[Collected data]

[Start of section]

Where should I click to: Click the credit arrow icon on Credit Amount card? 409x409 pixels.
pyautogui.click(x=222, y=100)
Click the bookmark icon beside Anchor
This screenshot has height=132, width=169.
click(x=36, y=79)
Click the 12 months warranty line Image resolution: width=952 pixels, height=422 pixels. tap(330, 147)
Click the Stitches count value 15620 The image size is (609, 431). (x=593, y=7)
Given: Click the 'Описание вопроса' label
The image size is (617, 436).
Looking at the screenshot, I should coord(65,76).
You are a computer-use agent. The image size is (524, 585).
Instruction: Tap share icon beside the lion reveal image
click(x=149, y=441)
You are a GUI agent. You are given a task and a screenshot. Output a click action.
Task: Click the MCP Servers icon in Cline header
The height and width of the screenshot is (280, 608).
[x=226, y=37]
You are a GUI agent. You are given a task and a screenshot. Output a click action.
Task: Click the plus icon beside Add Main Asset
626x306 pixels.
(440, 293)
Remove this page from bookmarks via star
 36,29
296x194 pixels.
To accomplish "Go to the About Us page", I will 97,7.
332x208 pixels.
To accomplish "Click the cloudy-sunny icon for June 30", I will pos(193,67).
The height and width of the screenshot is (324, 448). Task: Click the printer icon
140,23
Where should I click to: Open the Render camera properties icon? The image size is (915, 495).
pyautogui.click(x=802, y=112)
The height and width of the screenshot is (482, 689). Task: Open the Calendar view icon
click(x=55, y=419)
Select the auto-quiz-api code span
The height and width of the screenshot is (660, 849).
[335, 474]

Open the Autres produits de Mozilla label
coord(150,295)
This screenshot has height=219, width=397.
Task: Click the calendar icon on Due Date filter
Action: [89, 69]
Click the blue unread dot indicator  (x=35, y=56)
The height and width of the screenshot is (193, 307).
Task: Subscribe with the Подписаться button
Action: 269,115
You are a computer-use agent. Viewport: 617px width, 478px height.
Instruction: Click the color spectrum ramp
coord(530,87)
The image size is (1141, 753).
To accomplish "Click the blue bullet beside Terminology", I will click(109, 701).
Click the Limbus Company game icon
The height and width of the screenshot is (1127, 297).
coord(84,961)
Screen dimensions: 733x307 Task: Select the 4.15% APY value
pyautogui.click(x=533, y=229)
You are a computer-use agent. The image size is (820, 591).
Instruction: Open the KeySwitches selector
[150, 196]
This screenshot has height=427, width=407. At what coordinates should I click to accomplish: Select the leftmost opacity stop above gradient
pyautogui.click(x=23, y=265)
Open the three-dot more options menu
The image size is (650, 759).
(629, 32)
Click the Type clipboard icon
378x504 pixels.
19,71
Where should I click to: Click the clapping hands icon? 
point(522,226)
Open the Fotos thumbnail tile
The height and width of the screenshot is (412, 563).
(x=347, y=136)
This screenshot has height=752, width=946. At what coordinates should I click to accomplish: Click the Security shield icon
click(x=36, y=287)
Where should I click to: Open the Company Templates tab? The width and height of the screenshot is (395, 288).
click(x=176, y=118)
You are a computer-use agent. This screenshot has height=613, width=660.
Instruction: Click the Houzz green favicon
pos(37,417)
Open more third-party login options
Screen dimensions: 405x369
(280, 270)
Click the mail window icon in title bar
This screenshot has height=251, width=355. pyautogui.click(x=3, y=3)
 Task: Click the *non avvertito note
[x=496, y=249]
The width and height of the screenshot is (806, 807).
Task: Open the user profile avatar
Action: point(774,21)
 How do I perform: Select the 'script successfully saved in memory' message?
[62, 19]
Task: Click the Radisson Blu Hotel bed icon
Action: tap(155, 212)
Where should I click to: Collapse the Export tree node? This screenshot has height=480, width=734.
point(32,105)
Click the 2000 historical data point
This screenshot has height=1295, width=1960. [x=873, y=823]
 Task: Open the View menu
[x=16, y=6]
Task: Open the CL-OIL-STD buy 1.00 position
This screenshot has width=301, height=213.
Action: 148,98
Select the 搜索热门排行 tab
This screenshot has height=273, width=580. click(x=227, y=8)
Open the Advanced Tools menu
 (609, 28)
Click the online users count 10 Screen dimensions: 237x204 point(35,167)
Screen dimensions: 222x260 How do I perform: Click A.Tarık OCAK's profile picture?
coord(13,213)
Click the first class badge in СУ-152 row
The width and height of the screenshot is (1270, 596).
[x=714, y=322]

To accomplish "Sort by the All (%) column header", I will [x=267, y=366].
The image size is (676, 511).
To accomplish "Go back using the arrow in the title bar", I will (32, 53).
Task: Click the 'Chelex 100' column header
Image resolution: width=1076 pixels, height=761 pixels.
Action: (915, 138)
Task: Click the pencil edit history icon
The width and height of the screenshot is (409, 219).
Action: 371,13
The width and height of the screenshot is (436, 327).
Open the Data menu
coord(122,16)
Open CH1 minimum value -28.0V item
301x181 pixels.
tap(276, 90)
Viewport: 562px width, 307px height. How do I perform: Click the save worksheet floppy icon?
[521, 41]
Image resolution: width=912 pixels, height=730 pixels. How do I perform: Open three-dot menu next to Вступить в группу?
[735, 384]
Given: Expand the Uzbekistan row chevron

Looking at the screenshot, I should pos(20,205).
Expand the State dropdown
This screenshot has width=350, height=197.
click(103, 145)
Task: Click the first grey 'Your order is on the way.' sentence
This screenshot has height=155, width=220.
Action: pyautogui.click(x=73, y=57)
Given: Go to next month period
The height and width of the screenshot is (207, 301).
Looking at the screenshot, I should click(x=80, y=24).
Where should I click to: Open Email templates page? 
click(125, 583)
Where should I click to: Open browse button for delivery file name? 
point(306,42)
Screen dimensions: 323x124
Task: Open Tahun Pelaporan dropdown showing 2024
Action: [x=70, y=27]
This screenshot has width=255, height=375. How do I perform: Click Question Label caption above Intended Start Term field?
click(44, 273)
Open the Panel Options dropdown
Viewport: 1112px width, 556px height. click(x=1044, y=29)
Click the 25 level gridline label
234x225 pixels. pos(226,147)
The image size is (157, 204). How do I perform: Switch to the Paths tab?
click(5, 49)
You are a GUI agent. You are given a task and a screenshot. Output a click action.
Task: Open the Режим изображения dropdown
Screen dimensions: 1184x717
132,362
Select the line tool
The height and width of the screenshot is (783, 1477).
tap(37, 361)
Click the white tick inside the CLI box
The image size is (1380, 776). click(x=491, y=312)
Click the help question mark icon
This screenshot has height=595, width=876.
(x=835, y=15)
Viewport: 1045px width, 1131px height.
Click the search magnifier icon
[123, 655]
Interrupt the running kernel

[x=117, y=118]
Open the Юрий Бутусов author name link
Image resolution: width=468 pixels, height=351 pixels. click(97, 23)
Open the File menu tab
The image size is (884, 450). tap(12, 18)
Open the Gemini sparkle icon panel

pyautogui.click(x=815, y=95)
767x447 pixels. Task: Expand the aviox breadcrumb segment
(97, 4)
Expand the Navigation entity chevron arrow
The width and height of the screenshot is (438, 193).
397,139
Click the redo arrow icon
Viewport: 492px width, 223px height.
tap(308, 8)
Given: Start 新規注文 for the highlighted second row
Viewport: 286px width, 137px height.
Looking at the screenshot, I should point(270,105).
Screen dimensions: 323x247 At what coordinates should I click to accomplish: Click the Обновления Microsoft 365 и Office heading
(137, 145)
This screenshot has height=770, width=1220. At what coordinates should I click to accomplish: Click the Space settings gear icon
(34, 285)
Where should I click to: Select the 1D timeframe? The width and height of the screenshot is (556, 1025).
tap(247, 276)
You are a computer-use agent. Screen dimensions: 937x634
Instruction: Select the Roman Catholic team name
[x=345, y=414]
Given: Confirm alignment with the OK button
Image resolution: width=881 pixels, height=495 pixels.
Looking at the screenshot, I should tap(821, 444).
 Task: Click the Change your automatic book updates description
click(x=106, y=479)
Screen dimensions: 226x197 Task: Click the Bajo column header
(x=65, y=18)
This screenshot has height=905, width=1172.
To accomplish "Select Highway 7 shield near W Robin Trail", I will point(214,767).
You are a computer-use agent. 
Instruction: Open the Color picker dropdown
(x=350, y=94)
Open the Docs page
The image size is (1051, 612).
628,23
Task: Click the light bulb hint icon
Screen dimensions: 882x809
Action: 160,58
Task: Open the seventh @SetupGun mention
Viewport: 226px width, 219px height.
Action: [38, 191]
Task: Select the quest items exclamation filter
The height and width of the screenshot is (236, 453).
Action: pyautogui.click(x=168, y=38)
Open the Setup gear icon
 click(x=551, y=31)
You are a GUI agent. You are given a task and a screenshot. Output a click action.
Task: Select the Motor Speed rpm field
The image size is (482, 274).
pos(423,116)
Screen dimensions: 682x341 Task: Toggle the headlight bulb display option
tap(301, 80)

[End of section]

> [What you should do] Set down precisely the lines above between the line holding "The width and height of the screenshot is (1270, 596)." and the line holding "The width and height of the screenshot is (436, 327).", inclusive, and nothing beyond them.

> [Your response]
The width and height of the screenshot is (1270, 596).
[x=714, y=322]

To accomplish "Sort by the All (%) column header", I will [x=267, y=366].
The image size is (676, 511).
To accomplish "Go back using the arrow in the title bar", I will (32, 53).
Task: Click the 'Chelex 100' column header
Image resolution: width=1076 pixels, height=761 pixels.
Action: (915, 138)
Task: Click the pencil edit history icon
The width and height of the screenshot is (409, 219).
Action: 371,13
The width and height of the screenshot is (436, 327).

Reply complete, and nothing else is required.